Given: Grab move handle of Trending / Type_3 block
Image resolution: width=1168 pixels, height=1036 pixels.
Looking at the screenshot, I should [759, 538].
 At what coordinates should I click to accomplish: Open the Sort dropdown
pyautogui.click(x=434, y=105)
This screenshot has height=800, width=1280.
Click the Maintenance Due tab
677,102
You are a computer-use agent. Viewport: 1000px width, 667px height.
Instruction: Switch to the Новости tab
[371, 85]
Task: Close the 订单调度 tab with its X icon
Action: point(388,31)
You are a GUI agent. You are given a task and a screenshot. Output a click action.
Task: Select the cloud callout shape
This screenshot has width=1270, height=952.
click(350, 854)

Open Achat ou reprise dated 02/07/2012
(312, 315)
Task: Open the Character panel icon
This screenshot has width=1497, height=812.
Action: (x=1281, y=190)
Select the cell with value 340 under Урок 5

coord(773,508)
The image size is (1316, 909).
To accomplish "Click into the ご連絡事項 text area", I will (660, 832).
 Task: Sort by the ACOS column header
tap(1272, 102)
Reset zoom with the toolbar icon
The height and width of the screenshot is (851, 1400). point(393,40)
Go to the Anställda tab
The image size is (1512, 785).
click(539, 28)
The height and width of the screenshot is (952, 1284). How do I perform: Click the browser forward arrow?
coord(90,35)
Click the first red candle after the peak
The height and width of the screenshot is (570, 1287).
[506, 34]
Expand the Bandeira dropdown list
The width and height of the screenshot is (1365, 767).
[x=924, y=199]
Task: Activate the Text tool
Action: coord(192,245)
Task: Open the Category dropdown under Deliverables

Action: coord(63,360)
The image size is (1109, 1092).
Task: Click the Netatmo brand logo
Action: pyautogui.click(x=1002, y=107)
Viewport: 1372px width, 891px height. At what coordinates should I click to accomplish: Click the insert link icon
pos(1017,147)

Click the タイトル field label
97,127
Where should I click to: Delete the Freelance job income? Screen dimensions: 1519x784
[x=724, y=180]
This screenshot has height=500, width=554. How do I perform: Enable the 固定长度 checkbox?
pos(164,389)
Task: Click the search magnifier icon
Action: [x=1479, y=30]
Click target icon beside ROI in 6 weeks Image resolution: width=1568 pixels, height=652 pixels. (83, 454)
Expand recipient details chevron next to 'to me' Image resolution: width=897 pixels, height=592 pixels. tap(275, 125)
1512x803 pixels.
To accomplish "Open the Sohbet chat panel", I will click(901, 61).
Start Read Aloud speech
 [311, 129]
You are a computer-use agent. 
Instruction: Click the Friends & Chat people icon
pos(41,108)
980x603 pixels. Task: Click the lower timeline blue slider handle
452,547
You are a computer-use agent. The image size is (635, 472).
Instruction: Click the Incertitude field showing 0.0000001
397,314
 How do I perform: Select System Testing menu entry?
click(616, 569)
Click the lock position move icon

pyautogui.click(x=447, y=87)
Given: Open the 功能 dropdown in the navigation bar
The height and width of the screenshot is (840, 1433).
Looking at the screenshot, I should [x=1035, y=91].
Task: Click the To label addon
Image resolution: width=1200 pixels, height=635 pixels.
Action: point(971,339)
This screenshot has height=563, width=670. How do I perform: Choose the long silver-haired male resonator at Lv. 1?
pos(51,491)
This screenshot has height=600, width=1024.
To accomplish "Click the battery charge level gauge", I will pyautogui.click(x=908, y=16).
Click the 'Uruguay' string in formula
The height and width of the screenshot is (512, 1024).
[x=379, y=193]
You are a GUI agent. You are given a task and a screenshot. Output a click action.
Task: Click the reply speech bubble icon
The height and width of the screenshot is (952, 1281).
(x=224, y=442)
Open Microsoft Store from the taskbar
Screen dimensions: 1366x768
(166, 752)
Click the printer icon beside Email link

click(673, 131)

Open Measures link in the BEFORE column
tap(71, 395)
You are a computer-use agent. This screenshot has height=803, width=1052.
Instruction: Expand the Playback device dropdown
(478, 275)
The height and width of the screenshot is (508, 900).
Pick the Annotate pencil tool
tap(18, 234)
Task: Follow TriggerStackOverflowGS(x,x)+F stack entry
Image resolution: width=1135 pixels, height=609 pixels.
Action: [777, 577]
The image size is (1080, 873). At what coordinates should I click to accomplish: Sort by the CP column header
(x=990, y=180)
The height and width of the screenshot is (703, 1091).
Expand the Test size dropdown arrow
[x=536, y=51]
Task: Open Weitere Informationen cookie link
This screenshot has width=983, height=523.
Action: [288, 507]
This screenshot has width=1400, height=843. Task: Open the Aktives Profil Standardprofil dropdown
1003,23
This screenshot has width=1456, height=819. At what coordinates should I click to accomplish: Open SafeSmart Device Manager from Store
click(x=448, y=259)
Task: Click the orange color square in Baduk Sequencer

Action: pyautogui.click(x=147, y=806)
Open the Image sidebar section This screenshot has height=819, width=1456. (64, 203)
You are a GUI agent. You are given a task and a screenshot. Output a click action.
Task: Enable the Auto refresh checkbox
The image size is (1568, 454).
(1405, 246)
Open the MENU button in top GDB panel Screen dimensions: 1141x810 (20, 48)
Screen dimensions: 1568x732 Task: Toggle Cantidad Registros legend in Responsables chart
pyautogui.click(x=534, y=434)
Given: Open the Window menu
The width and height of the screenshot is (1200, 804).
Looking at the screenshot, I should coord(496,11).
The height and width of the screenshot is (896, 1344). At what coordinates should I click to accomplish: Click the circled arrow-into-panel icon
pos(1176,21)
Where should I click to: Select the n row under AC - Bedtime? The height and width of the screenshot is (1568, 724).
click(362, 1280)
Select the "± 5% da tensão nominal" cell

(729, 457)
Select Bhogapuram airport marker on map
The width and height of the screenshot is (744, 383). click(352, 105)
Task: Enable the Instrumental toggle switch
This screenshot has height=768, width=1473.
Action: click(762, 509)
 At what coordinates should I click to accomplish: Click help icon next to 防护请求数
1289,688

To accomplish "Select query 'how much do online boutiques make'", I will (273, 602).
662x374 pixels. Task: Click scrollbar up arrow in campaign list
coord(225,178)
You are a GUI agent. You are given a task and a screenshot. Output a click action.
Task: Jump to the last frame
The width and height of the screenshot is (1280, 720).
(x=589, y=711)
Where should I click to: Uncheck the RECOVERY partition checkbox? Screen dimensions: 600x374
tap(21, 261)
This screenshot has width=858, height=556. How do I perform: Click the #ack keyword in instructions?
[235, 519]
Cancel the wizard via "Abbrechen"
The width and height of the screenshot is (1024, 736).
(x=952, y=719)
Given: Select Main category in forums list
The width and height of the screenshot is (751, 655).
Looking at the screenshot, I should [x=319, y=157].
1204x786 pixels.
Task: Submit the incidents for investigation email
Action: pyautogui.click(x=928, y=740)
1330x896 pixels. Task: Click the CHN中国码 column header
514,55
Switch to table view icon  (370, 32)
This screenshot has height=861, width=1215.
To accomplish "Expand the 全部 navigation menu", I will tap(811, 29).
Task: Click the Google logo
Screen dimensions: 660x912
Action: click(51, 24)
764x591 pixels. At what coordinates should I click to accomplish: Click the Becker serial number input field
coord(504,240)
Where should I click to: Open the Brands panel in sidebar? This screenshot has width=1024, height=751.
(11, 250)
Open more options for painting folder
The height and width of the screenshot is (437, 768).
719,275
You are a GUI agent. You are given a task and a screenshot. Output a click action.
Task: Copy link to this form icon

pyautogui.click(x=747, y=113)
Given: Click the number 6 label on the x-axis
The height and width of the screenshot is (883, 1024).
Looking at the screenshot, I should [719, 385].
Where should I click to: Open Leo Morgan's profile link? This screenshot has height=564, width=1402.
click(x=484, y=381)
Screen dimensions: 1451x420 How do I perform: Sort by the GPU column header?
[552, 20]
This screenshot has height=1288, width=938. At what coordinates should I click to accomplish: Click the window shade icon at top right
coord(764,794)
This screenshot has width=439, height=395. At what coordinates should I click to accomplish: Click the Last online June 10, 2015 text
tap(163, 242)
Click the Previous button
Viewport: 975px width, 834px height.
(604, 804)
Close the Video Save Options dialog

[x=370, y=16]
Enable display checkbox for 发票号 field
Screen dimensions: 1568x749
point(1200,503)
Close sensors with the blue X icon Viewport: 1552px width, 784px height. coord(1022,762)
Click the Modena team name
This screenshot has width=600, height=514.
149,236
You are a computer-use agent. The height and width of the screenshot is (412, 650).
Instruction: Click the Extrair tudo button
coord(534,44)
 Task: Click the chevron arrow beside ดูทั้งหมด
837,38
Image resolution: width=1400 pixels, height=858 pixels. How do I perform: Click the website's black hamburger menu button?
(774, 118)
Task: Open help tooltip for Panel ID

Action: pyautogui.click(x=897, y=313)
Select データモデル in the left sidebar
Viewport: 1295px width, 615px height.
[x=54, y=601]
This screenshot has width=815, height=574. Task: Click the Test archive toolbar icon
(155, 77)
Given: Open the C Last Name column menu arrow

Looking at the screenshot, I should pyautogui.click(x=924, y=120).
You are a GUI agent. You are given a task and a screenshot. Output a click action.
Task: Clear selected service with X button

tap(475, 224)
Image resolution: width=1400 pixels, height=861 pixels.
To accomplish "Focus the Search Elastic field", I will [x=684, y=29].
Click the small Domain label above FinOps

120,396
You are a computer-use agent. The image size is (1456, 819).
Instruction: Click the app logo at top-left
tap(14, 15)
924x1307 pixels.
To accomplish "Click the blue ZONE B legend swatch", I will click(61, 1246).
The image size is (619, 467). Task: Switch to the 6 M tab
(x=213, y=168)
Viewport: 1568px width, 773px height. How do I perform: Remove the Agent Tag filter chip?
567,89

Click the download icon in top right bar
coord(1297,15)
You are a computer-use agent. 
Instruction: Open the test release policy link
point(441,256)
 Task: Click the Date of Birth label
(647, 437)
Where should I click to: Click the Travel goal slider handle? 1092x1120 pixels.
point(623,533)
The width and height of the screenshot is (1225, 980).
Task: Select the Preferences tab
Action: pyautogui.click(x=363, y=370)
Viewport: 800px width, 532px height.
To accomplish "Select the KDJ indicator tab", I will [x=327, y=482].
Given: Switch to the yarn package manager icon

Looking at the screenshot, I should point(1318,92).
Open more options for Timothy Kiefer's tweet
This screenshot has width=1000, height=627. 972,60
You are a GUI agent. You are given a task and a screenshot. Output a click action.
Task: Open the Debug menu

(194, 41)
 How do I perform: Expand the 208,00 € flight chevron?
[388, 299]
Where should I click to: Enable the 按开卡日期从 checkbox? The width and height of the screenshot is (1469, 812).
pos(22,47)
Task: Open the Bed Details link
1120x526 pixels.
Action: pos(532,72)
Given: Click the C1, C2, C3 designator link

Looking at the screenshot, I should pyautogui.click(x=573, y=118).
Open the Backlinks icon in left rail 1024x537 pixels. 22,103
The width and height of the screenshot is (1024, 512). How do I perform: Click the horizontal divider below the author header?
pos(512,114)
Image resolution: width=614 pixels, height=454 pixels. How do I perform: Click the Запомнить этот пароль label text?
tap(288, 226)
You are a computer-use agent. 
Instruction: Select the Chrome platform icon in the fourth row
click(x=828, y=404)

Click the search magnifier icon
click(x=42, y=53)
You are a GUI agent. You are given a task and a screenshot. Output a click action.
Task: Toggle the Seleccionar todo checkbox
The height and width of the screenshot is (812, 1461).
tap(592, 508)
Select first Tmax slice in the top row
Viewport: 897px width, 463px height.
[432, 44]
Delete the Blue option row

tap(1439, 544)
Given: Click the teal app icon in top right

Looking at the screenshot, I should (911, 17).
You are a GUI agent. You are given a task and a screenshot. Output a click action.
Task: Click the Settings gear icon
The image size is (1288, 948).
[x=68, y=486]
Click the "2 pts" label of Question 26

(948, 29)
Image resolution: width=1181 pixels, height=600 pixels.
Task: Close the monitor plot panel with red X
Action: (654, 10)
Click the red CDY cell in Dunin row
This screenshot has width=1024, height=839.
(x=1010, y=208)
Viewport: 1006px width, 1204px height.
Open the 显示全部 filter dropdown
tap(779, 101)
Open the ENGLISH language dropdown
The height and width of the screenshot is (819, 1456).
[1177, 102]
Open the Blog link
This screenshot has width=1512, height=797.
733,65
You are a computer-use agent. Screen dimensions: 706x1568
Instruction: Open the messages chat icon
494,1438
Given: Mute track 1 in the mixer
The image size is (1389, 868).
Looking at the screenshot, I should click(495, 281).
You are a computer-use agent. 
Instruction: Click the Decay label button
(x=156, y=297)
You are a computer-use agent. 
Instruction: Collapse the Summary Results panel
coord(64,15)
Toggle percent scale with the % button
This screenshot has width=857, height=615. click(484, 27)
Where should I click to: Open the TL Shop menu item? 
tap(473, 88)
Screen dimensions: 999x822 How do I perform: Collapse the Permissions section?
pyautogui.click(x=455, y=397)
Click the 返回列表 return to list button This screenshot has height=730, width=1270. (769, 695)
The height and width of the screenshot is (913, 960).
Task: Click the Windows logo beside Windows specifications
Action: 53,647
* * * * * * *
Objective = Rewrite the listing from its first line through the line with "Action: pyautogui.click(x=1002, y=107)", changing "dropdown" to "drop-down" and leaving everything else as it is.

Response =
Given: Grab move handle of Trending / Type_3 block
Image resolution: width=1168 pixels, height=1036 pixels.
Looking at the screenshot, I should [759, 538].
 At what coordinates should I click to accomplish: Open the Sort drop-down
pyautogui.click(x=434, y=105)
This screenshot has height=800, width=1280.
Click the Maintenance Due tab
677,102
You are a computer-use agent. Viewport: 1000px width, 667px height.
Instruction: Switch to the Новости tab
[371, 85]
Task: Close the 订单调度 tab with its X icon
Action: point(388,31)
You are a GUI agent. You are given a task and a screenshot. Output a click action.
Task: Select the cloud callout shape
This screenshot has width=1270, height=952.
click(350, 854)

Open Achat ou reprise dated 02/07/2012
(312, 315)
Task: Open the Character panel icon
This screenshot has width=1497, height=812.
Action: (x=1281, y=190)
Select the cell with value 340 under Урок 5

coord(773,508)
The image size is (1316, 909).
To accomplish "Click into the ご連絡事項 text area", I will (660, 832).
 Task: Sort by the ACOS column header
tap(1272, 102)
Reset zoom with the toolbar icon
The height and width of the screenshot is (851, 1400). point(393,40)
Go to the Anställda tab
The image size is (1512, 785).
click(539, 28)
The height and width of the screenshot is (952, 1284). How do I perform: Click the browser forward arrow?
coord(90,35)
Click the first red candle after the peak
The height and width of the screenshot is (570, 1287).
[506, 34]
Expand the Bandeira drop-down list
The width and height of the screenshot is (1365, 767).
[x=924, y=199]
Task: Activate the Text tool
Action: coord(192,245)
Task: Open the Category drop-down under Deliverables

Action: coord(63,360)
The image size is (1109, 1092).
Task: Click the Netatmo brand logo
Action: pyautogui.click(x=1002, y=107)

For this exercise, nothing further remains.